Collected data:
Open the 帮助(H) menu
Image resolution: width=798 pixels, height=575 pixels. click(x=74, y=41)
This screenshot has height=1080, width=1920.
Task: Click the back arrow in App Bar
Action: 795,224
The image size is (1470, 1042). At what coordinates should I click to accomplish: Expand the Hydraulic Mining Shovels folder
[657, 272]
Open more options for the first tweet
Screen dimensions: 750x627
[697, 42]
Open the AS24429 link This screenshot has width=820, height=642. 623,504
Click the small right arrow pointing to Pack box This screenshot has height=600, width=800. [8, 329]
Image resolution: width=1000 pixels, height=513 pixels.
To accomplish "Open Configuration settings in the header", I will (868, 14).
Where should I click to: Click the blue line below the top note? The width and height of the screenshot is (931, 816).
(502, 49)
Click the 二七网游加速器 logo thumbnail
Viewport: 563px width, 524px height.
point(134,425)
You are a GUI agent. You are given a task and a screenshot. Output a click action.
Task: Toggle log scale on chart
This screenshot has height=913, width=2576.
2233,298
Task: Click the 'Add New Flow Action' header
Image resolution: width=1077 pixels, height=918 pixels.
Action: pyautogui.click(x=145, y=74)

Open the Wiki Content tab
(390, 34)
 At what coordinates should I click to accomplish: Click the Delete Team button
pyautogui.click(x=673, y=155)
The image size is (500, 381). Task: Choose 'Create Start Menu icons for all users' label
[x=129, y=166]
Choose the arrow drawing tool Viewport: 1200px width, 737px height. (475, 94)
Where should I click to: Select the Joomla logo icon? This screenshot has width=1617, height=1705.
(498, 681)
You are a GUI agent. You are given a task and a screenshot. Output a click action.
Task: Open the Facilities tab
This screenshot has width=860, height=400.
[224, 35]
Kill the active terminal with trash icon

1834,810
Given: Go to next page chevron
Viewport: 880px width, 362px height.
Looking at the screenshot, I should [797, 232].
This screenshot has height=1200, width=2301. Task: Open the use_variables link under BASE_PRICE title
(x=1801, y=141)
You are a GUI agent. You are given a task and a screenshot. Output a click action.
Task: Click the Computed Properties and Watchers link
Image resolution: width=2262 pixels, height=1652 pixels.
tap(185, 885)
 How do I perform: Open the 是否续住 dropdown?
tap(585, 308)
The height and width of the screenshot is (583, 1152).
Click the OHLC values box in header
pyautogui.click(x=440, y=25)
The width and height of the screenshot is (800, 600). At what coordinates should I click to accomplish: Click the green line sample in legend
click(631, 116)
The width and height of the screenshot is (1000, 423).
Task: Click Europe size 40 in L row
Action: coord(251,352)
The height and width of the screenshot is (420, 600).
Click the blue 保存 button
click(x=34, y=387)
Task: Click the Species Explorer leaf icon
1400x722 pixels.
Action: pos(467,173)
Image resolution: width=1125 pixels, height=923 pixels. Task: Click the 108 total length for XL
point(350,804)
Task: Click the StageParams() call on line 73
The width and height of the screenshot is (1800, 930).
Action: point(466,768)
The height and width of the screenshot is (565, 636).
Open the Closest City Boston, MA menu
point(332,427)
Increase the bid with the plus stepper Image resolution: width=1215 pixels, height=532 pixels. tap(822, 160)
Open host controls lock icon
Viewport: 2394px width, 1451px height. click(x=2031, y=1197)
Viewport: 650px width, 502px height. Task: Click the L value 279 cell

→ **DIRECTIONS**:
Reproduce every line above verbatim, from the first to the last, without altering anything.

→ **REPLY TO THE EXERCISE**:
Open the 帮助(H) menu
Image resolution: width=798 pixels, height=575 pixels. click(x=74, y=41)
This screenshot has height=1080, width=1920.
Task: Click the back arrow in App Bar
Action: 795,224
The image size is (1470, 1042). At what coordinates should I click to accomplish: Expand the Hydraulic Mining Shovels folder
[657, 272]
Open more options for the first tweet
Screen dimensions: 750x627
[697, 42]
Open the AS24429 link This screenshot has width=820, height=642. 623,504
Click the small right arrow pointing to Pack box This screenshot has height=600, width=800. [8, 329]
Image resolution: width=1000 pixels, height=513 pixels.
To accomplish "Open Configuration settings in the header", I will (868, 14).
Where should I click to: Click the blue line below the top note? The width and height of the screenshot is (931, 816).
(502, 49)
Click the 二七网游加速器 logo thumbnail
Viewport: 563px width, 524px height.
point(134,425)
You are a GUI agent. You are given a task and a screenshot. Output a click action.
Task: Toggle log scale on chart
This screenshot has height=913, width=2576.
2233,298
Task: Click the 'Add New Flow Action' header
Image resolution: width=1077 pixels, height=918 pixels.
Action: pyautogui.click(x=145, y=74)

Open the Wiki Content tab
(390, 34)
 At what coordinates should I click to accomplish: Click the Delete Team button
pyautogui.click(x=673, y=155)
The image size is (500, 381). Task: Choose 'Create Start Menu icons for all users' label
[x=129, y=166]
Choose the arrow drawing tool Viewport: 1200px width, 737px height. (475, 94)
Where should I click to: Select the Joomla logo icon? This screenshot has width=1617, height=1705.
(498, 681)
You are a GUI agent. You are given a task and a screenshot. Output a click action.
Task: Open the Facilities tab
This screenshot has width=860, height=400.
[224, 35]
Kill the active terminal with trash icon

1834,810
Given: Go to next page chevron
Viewport: 880px width, 362px height.
Looking at the screenshot, I should [797, 232].
This screenshot has height=1200, width=2301. Task: Open the use_variables link under BASE_PRICE title
(x=1801, y=141)
You are a GUI agent. You are given a task and a screenshot. Output a click action.
Task: Click the Computed Properties and Watchers link
Image resolution: width=2262 pixels, height=1652 pixels.
tap(185, 885)
 How do I perform: Open the 是否续住 dropdown?
tap(585, 308)
The height and width of the screenshot is (583, 1152).
Click the OHLC values box in header
pyautogui.click(x=440, y=25)
The width and height of the screenshot is (800, 600). At what coordinates should I click to accomplish: Click the green line sample in legend
click(631, 116)
The width and height of the screenshot is (1000, 423).
Task: Click Europe size 40 in L row
Action: coord(251,352)
The height and width of the screenshot is (420, 600).
Click the blue 保存 button
click(x=34, y=387)
Task: Click the Species Explorer leaf icon
1400x722 pixels.
Action: pos(467,173)
Image resolution: width=1125 pixels, height=923 pixels. Task: Click the 108 total length for XL
point(350,804)
Task: Click the StageParams() call on line 73
The width and height of the screenshot is (1800, 930).
Action: point(466,768)
The height and width of the screenshot is (565, 636).
Open the Closest City Boston, MA menu
point(332,427)
Increase the bid with the plus stepper Image resolution: width=1215 pixels, height=532 pixels. tap(822, 160)
Open host controls lock icon
Viewport: 2394px width, 1451px height. click(x=2031, y=1197)
Viewport: 650px width, 502px height. Task: Click the L value 279 cell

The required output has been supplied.